Welche Rolle spielen Standardvertragsklauseln (SCCs) im Datentransfer?
Standardvertragsklauseln (SCCs) sind standardisierte Vertragsvorlagen der EU-Kommission, die den Schutz personenbezogener Daten beim Transfer in Länder außerhalb des Europäischen Wirtschaftsraums sicherstellen. Sie dienen als rechtliche Garantie, dass Datenempfänger in Drittstaaten ein Datenschutzniveau einhalten, das dem der DSGVO entspricht. Unternehmen nutzen SCCs häufig, wenn sie Cloud-Dienste oder Sicherheitssoftware von Anbietern wie Bitdefender oder Acronis einsetzen, deren Server global verteilt sind.
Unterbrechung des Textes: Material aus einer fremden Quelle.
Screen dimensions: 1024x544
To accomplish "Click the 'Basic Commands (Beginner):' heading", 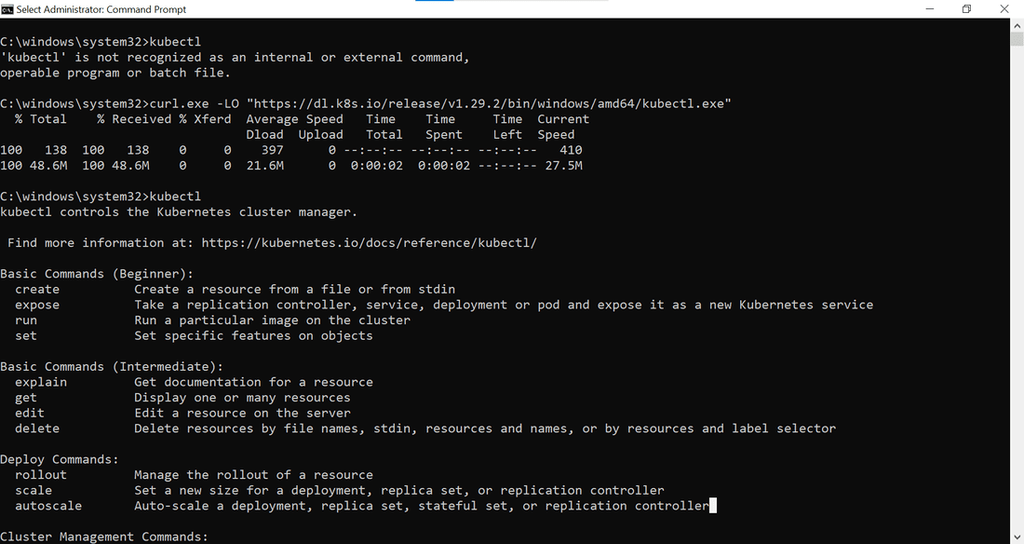I will 97,274.
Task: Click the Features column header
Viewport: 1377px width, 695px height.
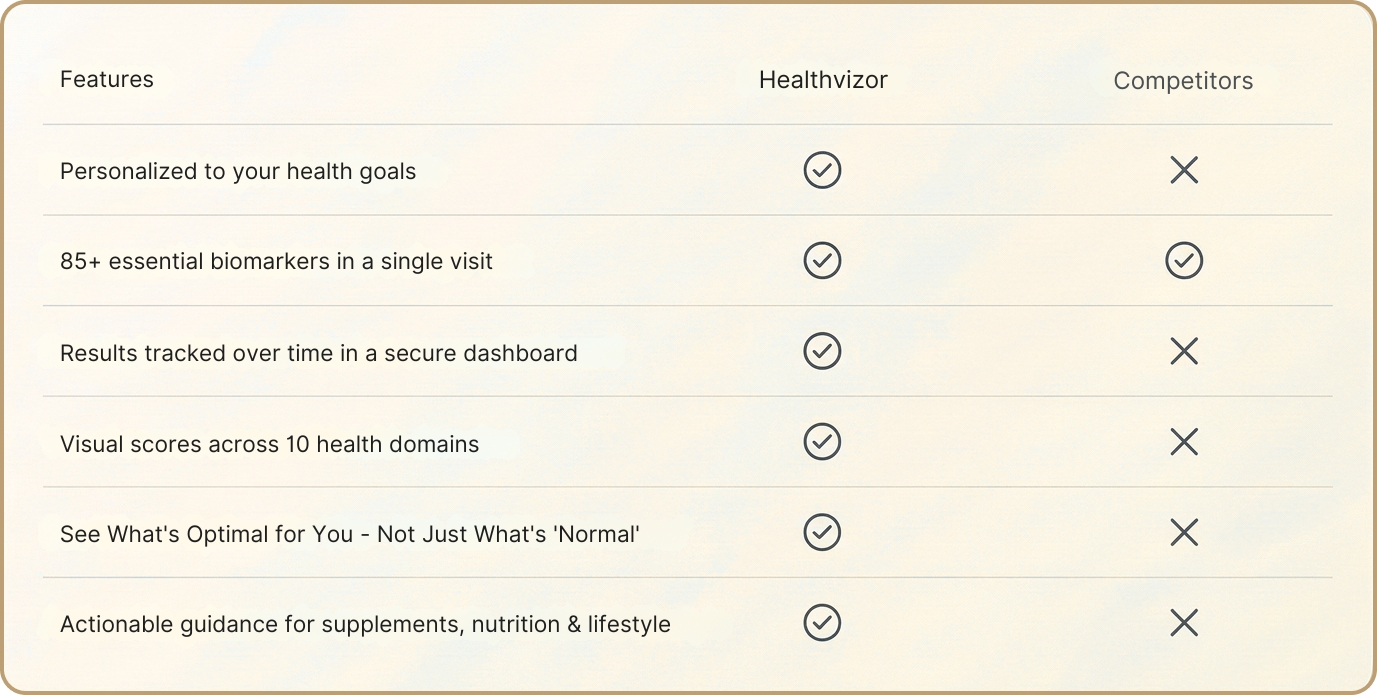Action: pos(107,79)
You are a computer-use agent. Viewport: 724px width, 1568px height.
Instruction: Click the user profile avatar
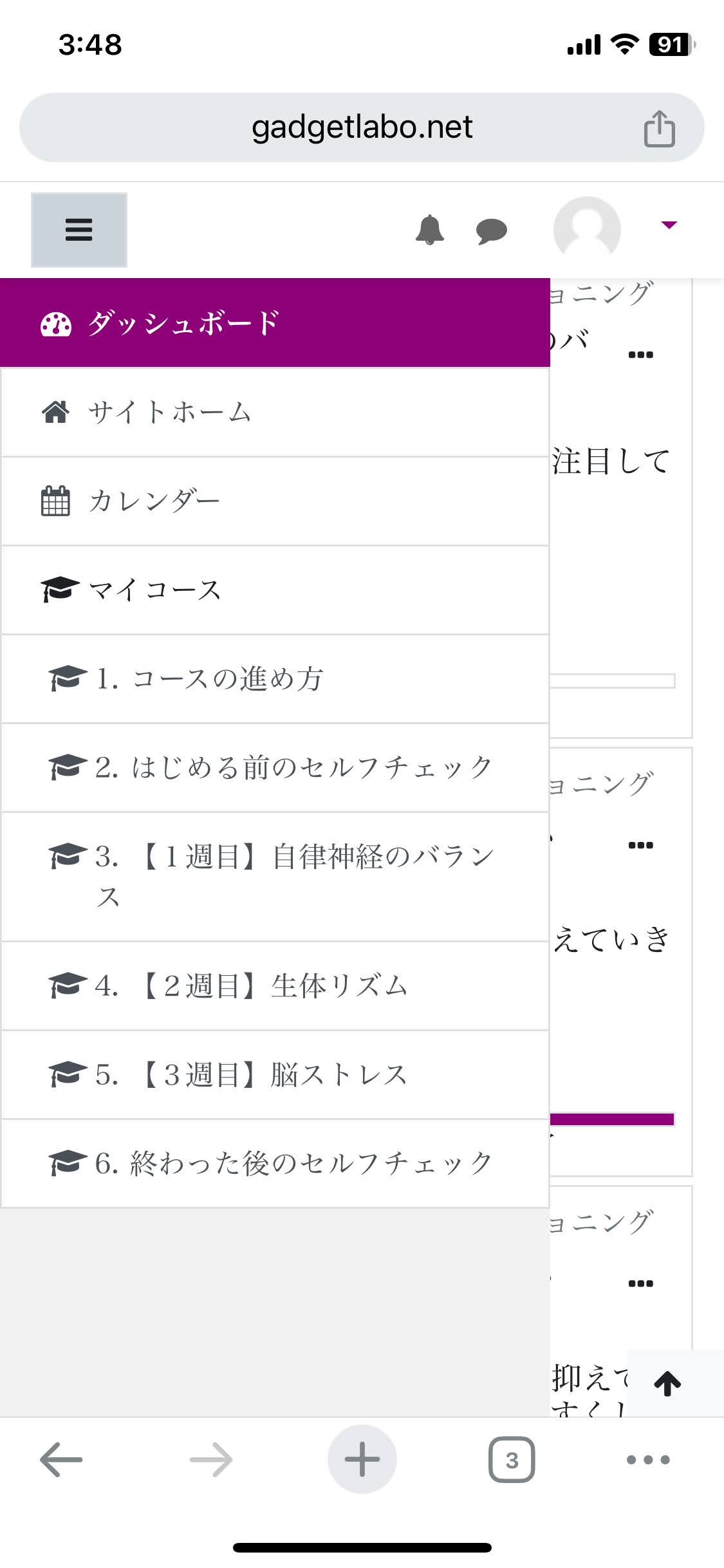click(587, 229)
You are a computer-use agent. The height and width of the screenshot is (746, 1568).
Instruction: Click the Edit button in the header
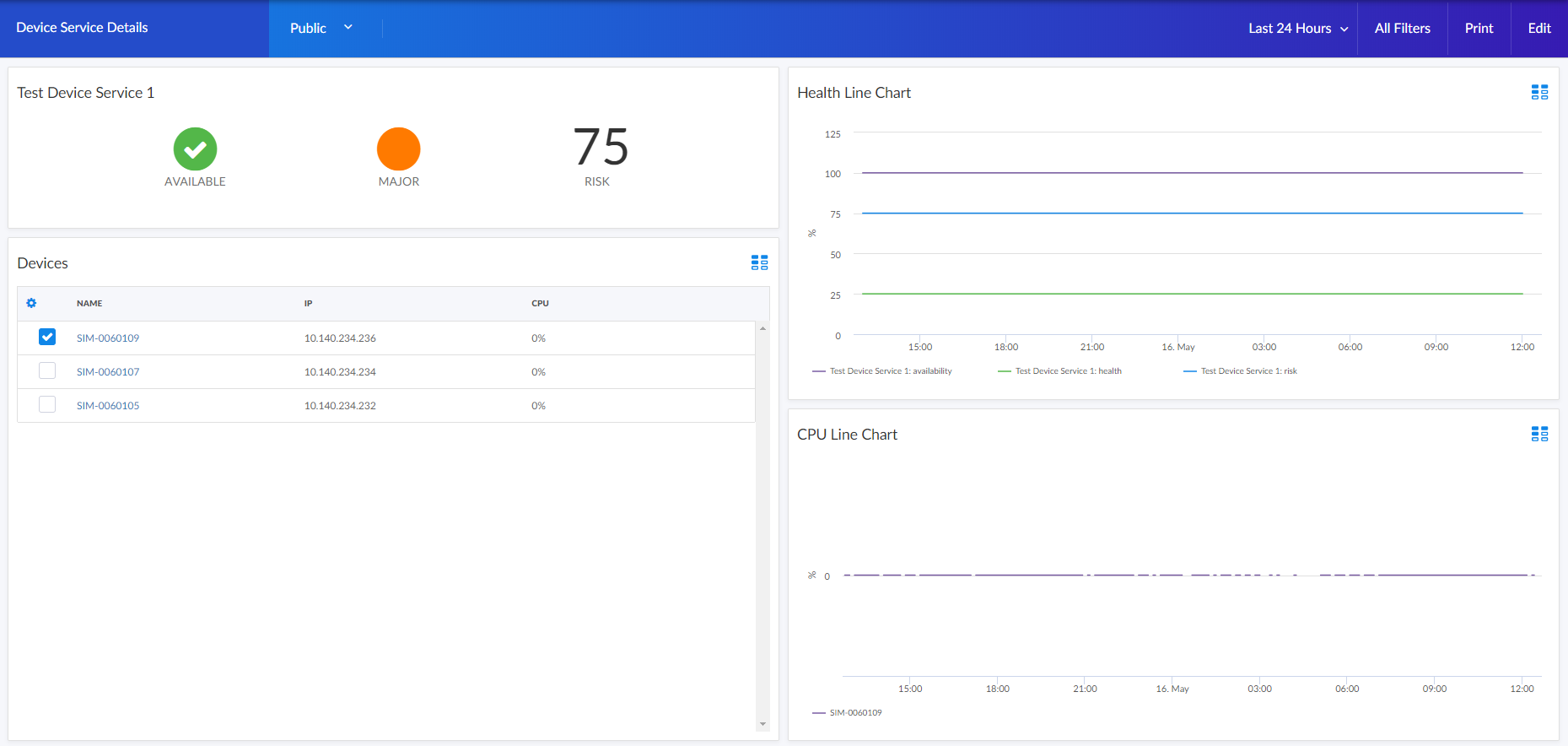coord(1538,28)
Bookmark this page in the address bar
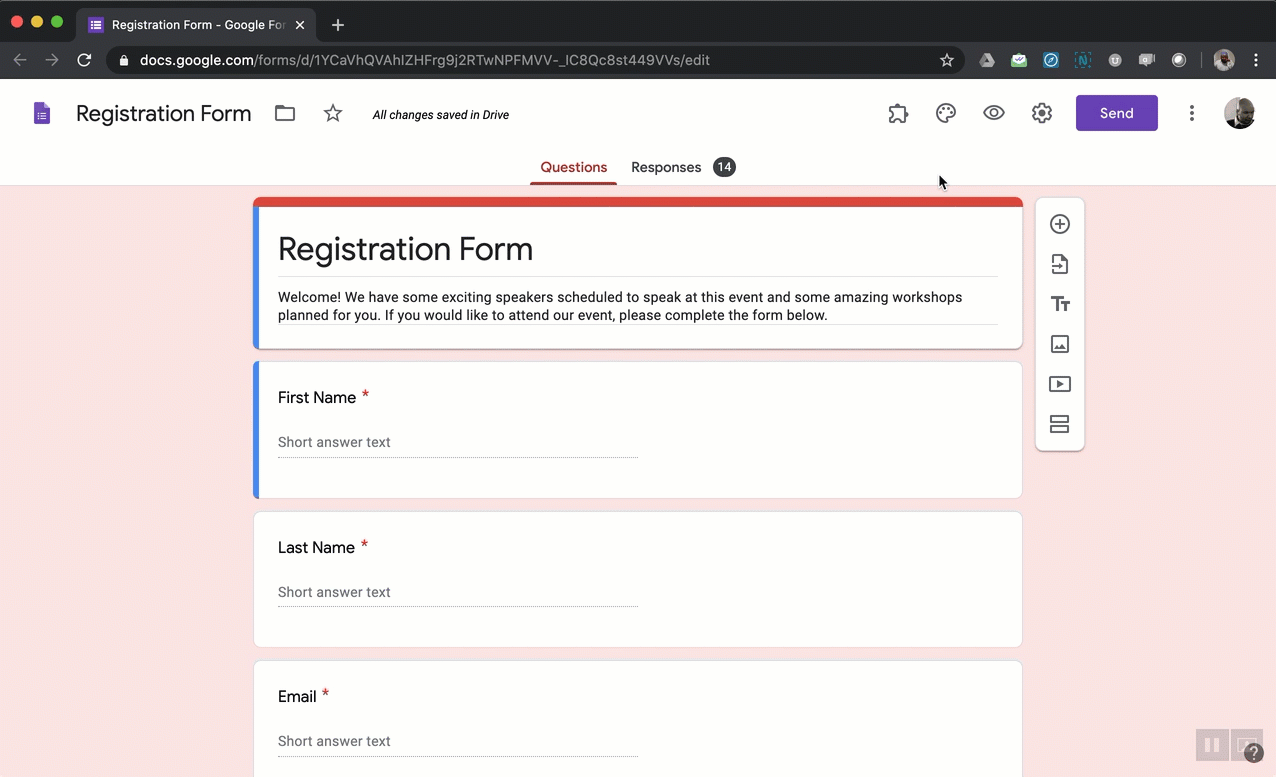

Da viele Länder kein angemessenes Schutzniveau bieten, sind SCCs das wichtigste Instrument für die legale Nutzung internationaler IT-Infrastrukturen. Sie verpflichten die Vertragspartner zu Transparenz, Sicherheitsmaßnahmen und der Wahrung von Betroffenenrechten. Ohne diese Klauseln wäre der Einsatz moderner Software-Utilities in einer globalisierten Welt rechtlich kaum möglich.